In the ER-positive subset, we have patients who have high-risk disease but are also BRCA positive where you are struggling to determine whether to give olaparib or abemaciclib to these patients. I’ve used the approach of giving olaparib for 1 year, [followed by] abemaciclib for another 2 years, but, again, this is not based on any data. This is just based on extrapolating from different clinical trials.
As in other malignancies, the addition of immunotherapy and more targeted agents has changed the landscape of how we treat breast cancer, improving outcomes and OS in our patients.

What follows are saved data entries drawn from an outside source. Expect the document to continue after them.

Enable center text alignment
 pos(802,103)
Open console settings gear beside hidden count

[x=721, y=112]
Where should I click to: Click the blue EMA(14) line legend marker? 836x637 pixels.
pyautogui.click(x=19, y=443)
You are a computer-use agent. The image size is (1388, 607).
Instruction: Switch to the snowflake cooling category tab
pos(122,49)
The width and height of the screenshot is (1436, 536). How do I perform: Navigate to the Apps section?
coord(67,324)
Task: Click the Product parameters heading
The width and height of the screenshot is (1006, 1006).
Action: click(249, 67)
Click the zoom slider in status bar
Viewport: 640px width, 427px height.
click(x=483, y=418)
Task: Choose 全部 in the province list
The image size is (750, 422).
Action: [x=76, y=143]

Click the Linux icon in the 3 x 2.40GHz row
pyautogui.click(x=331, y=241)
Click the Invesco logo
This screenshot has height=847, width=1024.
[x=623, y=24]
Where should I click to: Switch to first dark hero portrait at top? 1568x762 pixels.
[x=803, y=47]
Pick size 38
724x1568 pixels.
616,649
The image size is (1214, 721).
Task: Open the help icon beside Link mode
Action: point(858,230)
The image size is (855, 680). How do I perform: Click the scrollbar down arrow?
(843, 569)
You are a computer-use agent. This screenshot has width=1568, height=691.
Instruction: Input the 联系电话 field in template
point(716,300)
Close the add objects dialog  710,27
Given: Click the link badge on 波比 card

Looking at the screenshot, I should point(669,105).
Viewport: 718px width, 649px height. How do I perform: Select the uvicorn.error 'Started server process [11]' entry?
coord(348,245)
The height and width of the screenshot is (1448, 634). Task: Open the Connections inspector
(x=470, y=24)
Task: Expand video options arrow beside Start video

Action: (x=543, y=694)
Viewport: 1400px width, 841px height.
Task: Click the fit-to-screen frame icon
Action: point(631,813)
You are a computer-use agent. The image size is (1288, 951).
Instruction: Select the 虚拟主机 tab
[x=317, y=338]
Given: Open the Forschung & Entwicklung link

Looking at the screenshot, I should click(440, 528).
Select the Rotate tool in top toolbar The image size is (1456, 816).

There are lot of new drugs approved and a lot of new drugs that come with their own toxicities. It is important for clinicians to understand how and when to use these drugs and when it’s worth using them, given the potential toxicities. Overall, this is a busy field and busy for good reason because we’re helping improve outcomes for our patients.
[Our] ongoing research [relates] to drugs looking at attacking breast cancer stem cells. We all know that cancers in general arise from stem cells, and there is a subset of agents, such as mTOR inhibitors, that can destroy stem cells. We have used that approach in patients with ductal carcinoma in situ, with the hope that these would be the type of agents to help prevent breast cancer altogether.
We are also doing work on patients with brain metastases with the use of sacituzumab govitecan in patients with brain metastases, as well as a radioactive particle in patients with leptomeningeal disease, trying to see whether this most aggressive type of brain recurrence can be treated with the use of radioactive isoforms.